In July, more than 100 House staffers crammed into the Budget Committee hearing room for a refresher course on the complicated legislative process known as reconciliation.

Surprisingly, when the panel’s chief of staff, Jim Bates, had finished his PowerPoint presentation, almost no one in attendance asked any questions. So that meant they all understood reconciliation perfectly, right?

Not exactly.

“After that [session] we got an enormous amount of phone calls asking questions,” said Budget spokeswoman Angela Kuck.

Apparently, many of the aides were embarrassed to reveal in front of their co-workers that they didn’t understand reconciliation.

But they shouldn’t have been. While the Senate will debate a package this week that stands to net roughly $32 billion in mandatory savings and the House Budget panel will move forward with a $39 billion package, many Members and aides admit privately that they don’t completely grasp the, ah, nuances of the (cough) process.

“Reconciliation is used by the Catholic community as a sacrament and by everyone else as forgiveness,” said a House GOP leadership aide. “Up on Capitol Hill it has a completely different meaning. … It’s like speaking in Latin.”

Indeed, a quick Amazon.com search for “reconciliation” first brings forth several fascinating titles on theology, but it also does yield such tomes as “The Federal Budget: Politics, Policy, Process” (current sales rank: 390,481) and the classic “The Budget Puzzle: Understanding Federal Spending.”

For those Hill denizens who aren’t in the mood for curling up by the fire with a budget policy book or a CRS report, the Web also can be helpful.

As the Library of Congress writes helpfully on its THOMAS Web site, “One of the mechanisms Congress uses to implement the constraints on revenue and spending is called the reconciliation process. Reconciliation is a multiple-step process designed to bring existing law in conformity with the most recently adopted concurrent resolution on the budget. … The Budget Act maintains that reconciliation provisions must be related to reconciling the budget.”

There’s more where that came from, but why not just go to the real experts — the Members themselves.

“What I always thought is that it should be called something else,” said Rep. Denny Rehberg (R-Mont.). “We get wrapped up in the language of process, and it hurts us.”

Rehberg said he tells his staff never to use the word “reconciliation” when dealing with constituents. His specific instructions are: “You need to speak in American language, not government language.”

As a former Hill aide, Rehberg said he was fortunate enough to understand reconciliation even before this year’s debate. So does he have a catchy way to explain the process?

“Not one that takes less than 30 seconds,” he admitted.

“It’s certainly tough to explain back in your district,” agreed Rep. Jeff Flake (R-Ariz.), one of the House’s most vocal budget hawks.

Flake doesn’t profess to be an expert on the subject, but said that being a member of the House’s conservative group has its privileges.

“Fortunately at the Republican Study Committee we always have a budget guy” to explain things, Flake said.

Rep. David Hobson (R-Ohio), a veteran appropriator, said he never mentioned reconciliation in his district either.

“I think it’s just one more step in making sausage,” Hobson said. “This is an inside baseball thing.”

Hobson said it was not surprising that many lawmakers had trouble explaining the subject.

“I would doubt if you went to a lot of political science professors if they could explain it either,” he said.

Democrats, meanwhile, have been too critical of the GOP’s reconciliation plans to think of a better way to describe the process.

“That’s like putting lipstick on a pig,” said Rep. Henry Waxman (D-Calif.). “You can’t sell bad policy.”

But not every lawmaker has trouble summing up reconciliation.

“It’s government reform,” said House Budget Chairman Jim Nussle (R-Iowa). “In a nutshell, that’s what it is.”

Yet even with his powers of simplification, Nussle said he still felt the need to call it reconciliation rather than something less mystifying.

“We’re kind of stuck with that 1974 term,” he said, referring, of course, to the year Congress created the reconciliation process by passing the Congressional Budget and Impoundment Control Act.

While Nussle’s panel has done yeoman’s work on reconciliation — and held the July refresher course for staff as well as two more for reporters — it has yet to figure out a definition of the process that would look good on a bumper sticker.

“Reconciliation is basically slowing the growth of mandatory spending,” said panel spokeswoman Kuck. “So no, that’s not catchy, is it?”

=== Data to examine ===
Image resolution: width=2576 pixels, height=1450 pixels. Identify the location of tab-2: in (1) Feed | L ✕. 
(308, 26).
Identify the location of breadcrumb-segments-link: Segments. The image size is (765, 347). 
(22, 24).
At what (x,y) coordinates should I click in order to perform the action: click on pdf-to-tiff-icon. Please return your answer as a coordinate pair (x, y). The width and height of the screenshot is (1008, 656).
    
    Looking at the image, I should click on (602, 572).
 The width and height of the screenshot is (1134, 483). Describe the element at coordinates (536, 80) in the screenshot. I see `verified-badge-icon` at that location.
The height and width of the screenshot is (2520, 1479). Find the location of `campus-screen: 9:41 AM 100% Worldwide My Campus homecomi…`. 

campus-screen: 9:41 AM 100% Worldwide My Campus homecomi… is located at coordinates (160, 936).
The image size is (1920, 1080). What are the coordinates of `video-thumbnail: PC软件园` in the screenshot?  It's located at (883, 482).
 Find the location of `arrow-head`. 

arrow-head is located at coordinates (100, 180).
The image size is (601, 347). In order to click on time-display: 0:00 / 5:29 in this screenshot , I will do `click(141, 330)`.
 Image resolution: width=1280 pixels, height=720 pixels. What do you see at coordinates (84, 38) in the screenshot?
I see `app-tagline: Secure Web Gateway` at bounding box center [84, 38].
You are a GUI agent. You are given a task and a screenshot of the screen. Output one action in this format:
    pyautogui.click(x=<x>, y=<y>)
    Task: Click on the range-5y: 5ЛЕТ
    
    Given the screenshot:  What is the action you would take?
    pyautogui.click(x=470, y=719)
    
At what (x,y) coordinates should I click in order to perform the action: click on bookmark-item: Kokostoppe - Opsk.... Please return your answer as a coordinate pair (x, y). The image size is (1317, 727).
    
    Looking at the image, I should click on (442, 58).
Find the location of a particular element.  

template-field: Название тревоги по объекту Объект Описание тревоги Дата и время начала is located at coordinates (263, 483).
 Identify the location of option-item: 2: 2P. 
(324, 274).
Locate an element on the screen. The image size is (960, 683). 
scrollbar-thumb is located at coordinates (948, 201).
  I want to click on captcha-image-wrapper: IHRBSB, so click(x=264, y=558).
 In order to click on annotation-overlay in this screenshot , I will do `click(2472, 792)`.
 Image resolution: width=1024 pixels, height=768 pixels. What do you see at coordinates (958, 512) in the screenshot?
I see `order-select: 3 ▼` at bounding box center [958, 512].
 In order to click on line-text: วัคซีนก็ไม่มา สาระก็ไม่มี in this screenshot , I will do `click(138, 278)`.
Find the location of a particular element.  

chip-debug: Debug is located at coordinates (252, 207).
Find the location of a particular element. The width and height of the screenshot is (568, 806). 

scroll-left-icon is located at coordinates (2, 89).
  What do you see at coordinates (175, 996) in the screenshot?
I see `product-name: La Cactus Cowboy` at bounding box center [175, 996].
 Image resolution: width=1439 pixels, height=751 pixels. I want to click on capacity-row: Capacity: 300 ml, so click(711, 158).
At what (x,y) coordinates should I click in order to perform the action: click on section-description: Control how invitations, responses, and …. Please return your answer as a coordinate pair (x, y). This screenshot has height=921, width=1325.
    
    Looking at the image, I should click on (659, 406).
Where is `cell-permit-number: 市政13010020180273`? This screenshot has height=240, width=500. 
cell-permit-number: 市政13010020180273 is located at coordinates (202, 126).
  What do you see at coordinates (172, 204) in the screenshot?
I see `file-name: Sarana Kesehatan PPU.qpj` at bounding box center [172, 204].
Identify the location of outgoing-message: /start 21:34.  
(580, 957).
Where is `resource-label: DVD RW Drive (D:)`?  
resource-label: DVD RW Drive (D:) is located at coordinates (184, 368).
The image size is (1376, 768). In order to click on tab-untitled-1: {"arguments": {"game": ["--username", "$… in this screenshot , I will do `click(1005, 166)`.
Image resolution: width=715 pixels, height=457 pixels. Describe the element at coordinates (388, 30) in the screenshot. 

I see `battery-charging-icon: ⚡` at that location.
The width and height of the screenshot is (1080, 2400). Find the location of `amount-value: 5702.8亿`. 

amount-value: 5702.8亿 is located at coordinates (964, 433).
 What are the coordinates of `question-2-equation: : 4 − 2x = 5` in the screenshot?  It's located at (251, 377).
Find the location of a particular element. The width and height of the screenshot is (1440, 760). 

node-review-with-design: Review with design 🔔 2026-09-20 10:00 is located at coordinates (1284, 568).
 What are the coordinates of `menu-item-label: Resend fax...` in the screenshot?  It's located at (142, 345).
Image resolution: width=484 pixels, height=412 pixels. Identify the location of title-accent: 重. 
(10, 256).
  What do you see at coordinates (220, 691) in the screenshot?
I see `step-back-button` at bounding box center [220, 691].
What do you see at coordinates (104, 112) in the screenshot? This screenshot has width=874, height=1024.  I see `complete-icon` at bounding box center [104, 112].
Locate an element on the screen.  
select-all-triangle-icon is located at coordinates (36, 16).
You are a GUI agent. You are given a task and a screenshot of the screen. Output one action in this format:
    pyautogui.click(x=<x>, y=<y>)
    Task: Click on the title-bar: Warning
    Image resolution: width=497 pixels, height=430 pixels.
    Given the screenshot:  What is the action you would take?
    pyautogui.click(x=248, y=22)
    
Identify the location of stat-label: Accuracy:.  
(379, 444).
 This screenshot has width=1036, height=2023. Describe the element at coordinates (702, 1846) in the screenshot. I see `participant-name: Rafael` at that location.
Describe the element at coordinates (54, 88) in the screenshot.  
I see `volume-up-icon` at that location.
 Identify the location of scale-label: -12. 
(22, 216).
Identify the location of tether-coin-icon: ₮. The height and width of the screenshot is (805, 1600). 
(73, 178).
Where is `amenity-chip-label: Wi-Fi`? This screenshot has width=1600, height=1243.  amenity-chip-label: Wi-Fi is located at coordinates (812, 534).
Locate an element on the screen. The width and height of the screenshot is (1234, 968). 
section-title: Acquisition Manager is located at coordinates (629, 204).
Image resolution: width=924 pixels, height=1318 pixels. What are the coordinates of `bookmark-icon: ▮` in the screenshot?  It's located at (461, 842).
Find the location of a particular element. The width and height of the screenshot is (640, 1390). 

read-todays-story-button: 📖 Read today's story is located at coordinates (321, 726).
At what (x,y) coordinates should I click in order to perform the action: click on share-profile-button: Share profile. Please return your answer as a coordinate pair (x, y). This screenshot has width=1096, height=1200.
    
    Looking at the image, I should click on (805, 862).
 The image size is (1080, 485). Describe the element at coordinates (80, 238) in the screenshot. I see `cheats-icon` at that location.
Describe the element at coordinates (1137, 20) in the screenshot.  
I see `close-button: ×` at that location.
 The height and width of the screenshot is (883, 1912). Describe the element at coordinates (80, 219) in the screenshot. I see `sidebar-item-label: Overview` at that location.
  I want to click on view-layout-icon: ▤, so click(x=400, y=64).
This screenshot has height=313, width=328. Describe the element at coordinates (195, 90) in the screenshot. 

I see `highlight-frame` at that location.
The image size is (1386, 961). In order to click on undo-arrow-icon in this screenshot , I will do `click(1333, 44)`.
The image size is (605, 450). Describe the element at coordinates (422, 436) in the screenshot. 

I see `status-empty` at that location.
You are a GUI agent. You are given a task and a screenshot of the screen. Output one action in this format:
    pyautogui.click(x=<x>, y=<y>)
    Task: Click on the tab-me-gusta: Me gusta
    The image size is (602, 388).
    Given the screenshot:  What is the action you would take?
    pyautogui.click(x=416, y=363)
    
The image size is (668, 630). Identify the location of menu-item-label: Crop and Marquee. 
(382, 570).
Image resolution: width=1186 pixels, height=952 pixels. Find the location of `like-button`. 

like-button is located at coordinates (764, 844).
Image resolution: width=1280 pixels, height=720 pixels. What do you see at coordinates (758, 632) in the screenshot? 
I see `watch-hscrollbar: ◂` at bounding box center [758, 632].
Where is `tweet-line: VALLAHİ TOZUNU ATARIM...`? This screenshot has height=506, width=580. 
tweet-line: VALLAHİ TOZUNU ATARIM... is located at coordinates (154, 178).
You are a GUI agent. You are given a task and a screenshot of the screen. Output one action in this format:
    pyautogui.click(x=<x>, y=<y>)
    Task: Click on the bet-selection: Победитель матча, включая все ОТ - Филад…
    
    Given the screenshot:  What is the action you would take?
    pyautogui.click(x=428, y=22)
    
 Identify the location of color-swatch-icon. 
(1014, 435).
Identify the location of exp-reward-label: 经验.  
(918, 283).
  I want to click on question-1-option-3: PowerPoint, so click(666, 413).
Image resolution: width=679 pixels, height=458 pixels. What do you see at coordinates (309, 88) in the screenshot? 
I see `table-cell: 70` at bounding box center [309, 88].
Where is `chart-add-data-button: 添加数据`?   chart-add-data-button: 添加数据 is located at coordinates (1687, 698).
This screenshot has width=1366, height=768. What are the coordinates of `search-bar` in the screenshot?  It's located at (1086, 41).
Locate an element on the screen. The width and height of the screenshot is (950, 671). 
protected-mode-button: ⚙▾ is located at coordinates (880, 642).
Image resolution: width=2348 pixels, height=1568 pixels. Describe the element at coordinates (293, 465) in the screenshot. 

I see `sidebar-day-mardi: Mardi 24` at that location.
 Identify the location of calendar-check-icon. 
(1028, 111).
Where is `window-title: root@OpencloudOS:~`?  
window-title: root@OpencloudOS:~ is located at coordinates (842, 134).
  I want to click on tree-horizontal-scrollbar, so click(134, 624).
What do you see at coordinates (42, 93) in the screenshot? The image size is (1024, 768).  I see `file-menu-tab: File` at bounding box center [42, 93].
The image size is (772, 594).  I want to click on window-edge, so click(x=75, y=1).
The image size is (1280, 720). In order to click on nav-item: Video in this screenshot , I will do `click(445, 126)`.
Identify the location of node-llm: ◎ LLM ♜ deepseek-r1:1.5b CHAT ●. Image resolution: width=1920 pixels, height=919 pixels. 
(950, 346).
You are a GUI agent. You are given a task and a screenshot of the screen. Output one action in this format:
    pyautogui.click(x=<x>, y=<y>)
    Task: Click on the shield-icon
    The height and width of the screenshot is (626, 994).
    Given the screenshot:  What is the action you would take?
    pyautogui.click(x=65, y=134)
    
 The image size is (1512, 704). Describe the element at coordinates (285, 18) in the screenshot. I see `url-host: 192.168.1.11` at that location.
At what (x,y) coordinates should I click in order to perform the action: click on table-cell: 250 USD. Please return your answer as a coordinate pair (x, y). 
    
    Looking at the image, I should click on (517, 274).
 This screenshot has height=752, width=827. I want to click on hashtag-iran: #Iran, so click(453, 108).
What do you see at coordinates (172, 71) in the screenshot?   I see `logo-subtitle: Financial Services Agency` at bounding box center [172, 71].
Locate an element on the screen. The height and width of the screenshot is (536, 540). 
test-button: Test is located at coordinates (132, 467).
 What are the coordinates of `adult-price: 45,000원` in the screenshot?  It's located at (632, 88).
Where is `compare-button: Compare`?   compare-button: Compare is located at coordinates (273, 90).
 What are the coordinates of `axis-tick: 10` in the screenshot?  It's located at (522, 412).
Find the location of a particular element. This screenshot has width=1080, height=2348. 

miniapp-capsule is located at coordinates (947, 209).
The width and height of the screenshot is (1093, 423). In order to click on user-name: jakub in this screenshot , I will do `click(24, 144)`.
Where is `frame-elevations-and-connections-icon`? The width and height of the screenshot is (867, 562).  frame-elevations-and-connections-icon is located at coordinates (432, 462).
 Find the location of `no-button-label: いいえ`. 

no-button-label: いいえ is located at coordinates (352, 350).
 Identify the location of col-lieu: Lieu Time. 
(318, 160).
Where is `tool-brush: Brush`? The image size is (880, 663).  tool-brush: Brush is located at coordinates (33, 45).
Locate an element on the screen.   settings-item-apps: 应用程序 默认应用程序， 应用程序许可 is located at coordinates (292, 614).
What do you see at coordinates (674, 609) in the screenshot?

=== Directions ===
- a) Copy the passage of the reconciliation article that begins with the words containing "In July, more" and ends with "reconciliation perfectly, right?".
- b) Translate this sentence from the reconciliation article into Spanish: "Hobson said it was not surprising that many lawmakers had trouble explaining the subject."
The listing is separate material, apart from the reconciliation article.

=== Task-by-task answers ===
- a)
In July, more than 100 House staffers crammed into the Budget Committee hearing room for a refresher course on the complicated legislative process known as reconciliation.

Surprisingly, when the panel’s chief of staff, Jim Bates, had finished his PowerPoint presentation, almost no one in attendance asked any questions. So that meant they all understood reconciliation perfectly, right?

- b) Hobson dijo que no era sorprendente que muchos legisladores tuvieran dificultades para explicar el tema.